Como todos conseguem pouco se importar com tudo? Ah, como é terrível que desperdicem seus dias só tentando se manter vivos.
- Quer mais um pedaço de bolo, Carol?
- Não, mãe. Obrigada.
- Você quase não comeu, menina. Está ruim? Acho que nunca vou conseguir te agradar.
- É aniversário do pai, mãe. Por quê você não se anima e fica por perto dele? Pode deixar que eu não vou me incomodar.
- Sabe, não sei onde eu errei com você. - Sua mãe tinha os olhos levemente marejados.
- Você não errou, mãe. Agora vá ficar com o pai, antes que torne esse jantar algo triste.
- Você é a tristeza, Carolina. - E foi para o lado do aniversariante, enxugando uma lágrima que não respeitou sua vontade de não chorar, e sorrindo para disfarçar.
Das coisas que tem sentido, o café quente pela garganta, com certeza é uma das melhores. Mas a vida é mágica, afinal. Carolina se lembra muito bem de quando era criança e ia nas apresentações de teatro de sua irmã, a Sra. Sou-Tão-Bela-E-Sensível, onde ninguém precisava sentir algo para expressar isso. Essa era a mágica da vida. A vida imita a arte, e vice-versa.
Das coisas que tem vivido, reuniões familiares é uma das piores. Ah, com certeza é uma das piores, agradeçam. Ser questionada de todas as suas atitudes. Pelos deuses! Por que não podem simplesmente deixá-la em paz, como ela faz com eles? Seria simples e pura hipocrisia? Ela gostaria que fosse. Mas algo diz que talvez eles liguem para a felicidade dela.
- E então?
- Você sabe que eu simplesmente não quis ir.
- Detesto essa sua mania.
- Eu sei.
- Você já deu parabéns ao papai e, pelo menos, o abraçou?
- Não, ele está um pouco ocupado com as crianças da família.
- Pare de enrolar.
Um gole. Respira. Outro gole.
- Você devia diminuir esse café.
- Deixe eu dar meus cumprimentos ao nosso pai.
Outro gole.
Se aproximando de seu pai, que conversava com sua tia, as crianças resolvem que é mais seguro ir brincar onde a prima Carol não esteja por perto. Seu pai interrompe a conversa e sorri para ela, que devolve um sorriso quase imperceptível. Mas ele conhecia o sorriso.
- Parabéns, pai.
- Obrigado. Agora, seu pai, velho como está, deve merecer algo um pouco mais afetivo.
- Pai...
- Venha, prometo que você pode usar o banheiro para tomar um banho depois de me abraçar.
Das reuniões, seu pai era a única parte agradável. Ele brincava com as verdades quase sempre. Ele quase a entendia. Quase. E por esse quase, ela o abraçou.
- O banheiro, você sabe onde fica. - E ambos riram.
- Não, obrigada. Eu teria que usar uma das suas toalhas. - E riram mais um pouco.
- Agora eu irei embora, pai.
- Mas você chegou não faz nem uma hora, e já quer ir embora?! Carolina, mas nem no aniversário de seu pai você pode ter um tempo para a família?! - Sua mãe parecia furiosa.

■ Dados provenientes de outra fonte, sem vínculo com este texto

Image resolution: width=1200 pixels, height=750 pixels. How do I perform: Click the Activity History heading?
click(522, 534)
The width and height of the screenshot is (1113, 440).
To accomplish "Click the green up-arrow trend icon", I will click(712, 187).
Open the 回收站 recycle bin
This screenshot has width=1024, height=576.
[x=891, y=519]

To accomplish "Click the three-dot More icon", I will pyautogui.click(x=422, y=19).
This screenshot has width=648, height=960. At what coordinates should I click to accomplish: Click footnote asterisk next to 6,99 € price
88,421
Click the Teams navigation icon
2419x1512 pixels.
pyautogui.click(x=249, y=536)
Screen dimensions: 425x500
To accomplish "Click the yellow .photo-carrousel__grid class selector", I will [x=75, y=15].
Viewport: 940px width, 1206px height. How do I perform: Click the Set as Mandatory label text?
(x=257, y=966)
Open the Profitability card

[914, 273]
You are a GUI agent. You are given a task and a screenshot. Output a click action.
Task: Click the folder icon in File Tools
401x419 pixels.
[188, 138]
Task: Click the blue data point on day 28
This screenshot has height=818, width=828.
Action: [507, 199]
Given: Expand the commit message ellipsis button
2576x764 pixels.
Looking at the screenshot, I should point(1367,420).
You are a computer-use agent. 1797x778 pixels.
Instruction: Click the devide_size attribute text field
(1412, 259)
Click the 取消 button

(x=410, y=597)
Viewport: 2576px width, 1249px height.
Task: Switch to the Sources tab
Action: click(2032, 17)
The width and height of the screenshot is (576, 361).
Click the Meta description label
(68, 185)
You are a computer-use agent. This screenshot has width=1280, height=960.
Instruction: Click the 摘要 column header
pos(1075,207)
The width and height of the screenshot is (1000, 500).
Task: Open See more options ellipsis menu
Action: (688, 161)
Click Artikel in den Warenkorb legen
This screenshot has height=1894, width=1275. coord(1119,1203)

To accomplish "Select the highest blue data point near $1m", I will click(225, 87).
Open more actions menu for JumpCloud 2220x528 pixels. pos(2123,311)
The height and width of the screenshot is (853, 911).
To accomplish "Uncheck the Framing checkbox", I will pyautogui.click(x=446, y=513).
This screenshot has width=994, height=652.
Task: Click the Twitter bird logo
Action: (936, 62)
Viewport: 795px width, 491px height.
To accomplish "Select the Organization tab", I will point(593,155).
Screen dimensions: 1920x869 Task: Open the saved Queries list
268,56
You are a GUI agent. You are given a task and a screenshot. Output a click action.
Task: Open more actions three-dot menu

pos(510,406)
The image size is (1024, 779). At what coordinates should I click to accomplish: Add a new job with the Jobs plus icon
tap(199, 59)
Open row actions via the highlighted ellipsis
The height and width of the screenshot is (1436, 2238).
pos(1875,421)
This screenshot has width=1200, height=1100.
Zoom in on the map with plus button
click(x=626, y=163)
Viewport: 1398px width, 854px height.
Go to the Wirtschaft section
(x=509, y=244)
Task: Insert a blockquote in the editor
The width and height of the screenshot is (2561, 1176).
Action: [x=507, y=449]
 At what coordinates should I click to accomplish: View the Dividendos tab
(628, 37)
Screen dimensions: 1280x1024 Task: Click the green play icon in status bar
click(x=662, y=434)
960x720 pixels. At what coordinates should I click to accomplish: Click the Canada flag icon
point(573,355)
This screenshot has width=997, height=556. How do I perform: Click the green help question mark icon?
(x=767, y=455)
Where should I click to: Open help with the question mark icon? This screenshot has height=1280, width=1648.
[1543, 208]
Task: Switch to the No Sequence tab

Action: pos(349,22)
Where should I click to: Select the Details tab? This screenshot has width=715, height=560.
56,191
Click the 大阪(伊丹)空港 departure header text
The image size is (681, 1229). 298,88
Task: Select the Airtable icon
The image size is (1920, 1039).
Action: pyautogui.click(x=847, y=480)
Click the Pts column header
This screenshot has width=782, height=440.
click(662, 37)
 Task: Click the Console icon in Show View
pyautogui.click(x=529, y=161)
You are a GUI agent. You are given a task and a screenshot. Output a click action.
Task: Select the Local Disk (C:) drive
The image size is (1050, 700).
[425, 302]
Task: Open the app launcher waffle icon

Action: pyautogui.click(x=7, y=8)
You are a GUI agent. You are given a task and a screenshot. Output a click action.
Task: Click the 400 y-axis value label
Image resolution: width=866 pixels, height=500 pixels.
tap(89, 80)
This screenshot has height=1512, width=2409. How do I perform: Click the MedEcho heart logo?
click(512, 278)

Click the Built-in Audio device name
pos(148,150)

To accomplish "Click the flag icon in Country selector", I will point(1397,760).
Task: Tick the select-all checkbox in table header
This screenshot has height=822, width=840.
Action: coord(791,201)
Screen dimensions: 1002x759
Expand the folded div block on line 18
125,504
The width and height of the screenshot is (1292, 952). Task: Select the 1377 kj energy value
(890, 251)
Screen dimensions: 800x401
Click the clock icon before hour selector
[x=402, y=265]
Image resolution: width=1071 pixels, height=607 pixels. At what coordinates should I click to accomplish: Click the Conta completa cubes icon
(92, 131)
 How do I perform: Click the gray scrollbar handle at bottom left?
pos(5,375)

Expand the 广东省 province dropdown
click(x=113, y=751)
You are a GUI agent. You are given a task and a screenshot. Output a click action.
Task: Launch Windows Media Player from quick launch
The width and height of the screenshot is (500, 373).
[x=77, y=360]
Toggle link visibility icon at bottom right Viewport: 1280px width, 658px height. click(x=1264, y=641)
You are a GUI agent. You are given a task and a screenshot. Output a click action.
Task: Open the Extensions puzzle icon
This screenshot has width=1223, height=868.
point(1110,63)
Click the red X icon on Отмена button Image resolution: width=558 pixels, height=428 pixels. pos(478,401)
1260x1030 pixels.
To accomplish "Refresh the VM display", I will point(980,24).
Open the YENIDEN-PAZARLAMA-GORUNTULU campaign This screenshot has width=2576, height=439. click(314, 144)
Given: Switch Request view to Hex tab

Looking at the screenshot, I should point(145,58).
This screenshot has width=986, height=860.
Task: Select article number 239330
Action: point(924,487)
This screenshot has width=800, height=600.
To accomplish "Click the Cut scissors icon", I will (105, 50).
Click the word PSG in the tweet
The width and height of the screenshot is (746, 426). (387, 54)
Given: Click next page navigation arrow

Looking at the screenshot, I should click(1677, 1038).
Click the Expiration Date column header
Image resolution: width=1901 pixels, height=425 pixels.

- Deixe que a menina vá, Cristina. - Seu pai sempre teve a mania de intervir nas crises de sua mãe.
- Não, Paulo! Ela sempre vai manter essa impertinência!
- Não vamos nos aborrecer, certo? Ela, com certeza, tem coisas à fazer.
- Vocês quem sabem. Eu vou até a cozinha terminar de servir os doces.
Eles assistiram ela se retirar.
- Obrigada.
- Não precisa agradecer.
E ela saiu para o ar da noite quente.